My random thought for the day.  These can be dangerous.  Hold my beer.

What would happen if you combined a standard web directory script with Indieweb.org features like webmentions and such?  I think you could end up with a very powerful tool for a directory. I have not the slightest idea how one would actually do it.

Presuming that both parties have webmentions here is how I see it working:

  1. Editor adds a website to the directory.  The directory (equipped like an Indieweb blog, send out a Mention to the page and/or root URL that was added.
  2. The owner of the URL that was added to the directory, may keep or discard that Mention but at least they now know that they are listed.  They might want to go to the directory and “claim” that listing and edit it or not.
  3. For the directory there is a chance that the directory gains a link.  It may well be a nofollow link in a facepile somewhere but as long as it is a clickable link back there is a gain for the directory.

Potential for Abuse

There are two kinds of directories 1. rare legitimate directories that are trying to be a navigation aid on the web, and 2. link popularity directories that are basically there to sell a link to websites for SEO purposes.  A mention from the former should be welcome to any webmaster.  And a directory that is trying to be a legit web navigation aid needs to attract searchers to use it. Win-win.  On the later, I could see spam directories trying to abuse this. The moderating factor is unlike a decade ago, very few new directories of any type are being started these days.

Why?

The web has changed in 20 years.  Webmasters no longer run out and submit their sites to directories, they are used to social media and the search engines just find them eventually.  So a very high percentage of listings in a new directory are going to have to be added by an Editor rather than by a submission to the  Add URL form.  Because of this it is even more important for the directory to let webmasters that have not submitted to the directory know they have been listed.  It’s a point of contact.

 

This was also posted to
/en/linking.

 

2 thoughts on “An Indieweb Web Directory

  1. Ok, sorry to be delayed in replying to you, Brad. I’ve had a broken blog for
    about two weeks. Rest assured, I’ve been reading along—around the time it
    broke, you wrote that Thank God for The Indieweb post and I couldn’t help
    but feel similarly, given that I started my blog around the same time.
    I think you’ve got a great idea here—basically that Webmentions could be used
    to negotiate between two websites, to legitimize each other.
    Maybe ‘nofollow’ links materialize into bona fide links once they each Webmention
    each other.

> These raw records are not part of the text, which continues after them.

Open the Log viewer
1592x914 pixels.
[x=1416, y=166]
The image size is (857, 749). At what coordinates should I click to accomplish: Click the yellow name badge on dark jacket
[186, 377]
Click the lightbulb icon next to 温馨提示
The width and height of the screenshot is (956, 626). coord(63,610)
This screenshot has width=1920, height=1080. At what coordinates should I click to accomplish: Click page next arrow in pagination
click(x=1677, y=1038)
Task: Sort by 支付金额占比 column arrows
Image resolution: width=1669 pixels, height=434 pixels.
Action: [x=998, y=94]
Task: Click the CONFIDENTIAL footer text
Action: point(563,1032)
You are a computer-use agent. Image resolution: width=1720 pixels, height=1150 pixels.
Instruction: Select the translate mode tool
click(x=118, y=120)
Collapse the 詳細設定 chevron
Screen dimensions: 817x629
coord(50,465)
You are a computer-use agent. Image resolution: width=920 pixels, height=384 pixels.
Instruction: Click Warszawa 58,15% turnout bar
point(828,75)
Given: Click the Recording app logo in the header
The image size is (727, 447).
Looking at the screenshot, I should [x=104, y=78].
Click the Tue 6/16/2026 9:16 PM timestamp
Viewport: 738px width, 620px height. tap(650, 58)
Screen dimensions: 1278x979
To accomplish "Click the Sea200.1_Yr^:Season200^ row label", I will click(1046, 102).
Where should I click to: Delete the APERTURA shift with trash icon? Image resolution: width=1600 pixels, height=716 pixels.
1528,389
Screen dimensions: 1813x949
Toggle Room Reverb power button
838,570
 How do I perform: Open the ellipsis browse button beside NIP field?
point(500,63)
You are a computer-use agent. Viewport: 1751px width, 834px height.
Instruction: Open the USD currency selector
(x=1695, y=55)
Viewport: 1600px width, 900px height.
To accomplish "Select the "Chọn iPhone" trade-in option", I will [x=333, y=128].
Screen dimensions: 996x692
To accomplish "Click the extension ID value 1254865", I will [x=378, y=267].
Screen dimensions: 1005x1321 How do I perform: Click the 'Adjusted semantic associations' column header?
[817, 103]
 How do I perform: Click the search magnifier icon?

I like that it could be started up from either side too. Someone who
    includes my directory in their blogroll is probably a good candidate to be in
    the directory.
    One thing that I love seriously love about Webmentions is that they can
    just be easily killfiled. On Webmention.io, I can just nuke a mention and it’ll
    never come back. This means I don’t need any moderation tools built into my
    static blog, I can just use WIO directly.
    So I think WIO is a great tool for a directory like this, because you
    could just build it in static HTML. In fact, this is what I’ve been doing with
    my directory—I am generating static HTML from a list of link descriptions.
    This allows me to easily host the directory aaaaaand now that you’ve mentioned
    this idea, I can hook up WIO in a few simple lines and have a built-in
    submission system!
    So, yes, be flattered—I am stealing this/have stole. 😘

    Also on:

    • I’m glad you got your blog mended. Heck, I’m glad I actually had a useful idea. Use away.

      I am now actively planning a directory or two so some of these ideas are fallout from my ruminations, whether I can use them or not. The more directories of different kinds the better. There is no one single right way to build one. There are only opinions on the best way. The only way to fix the current broken state of the web is to (re)build it the way we want it. Anything less is surrender.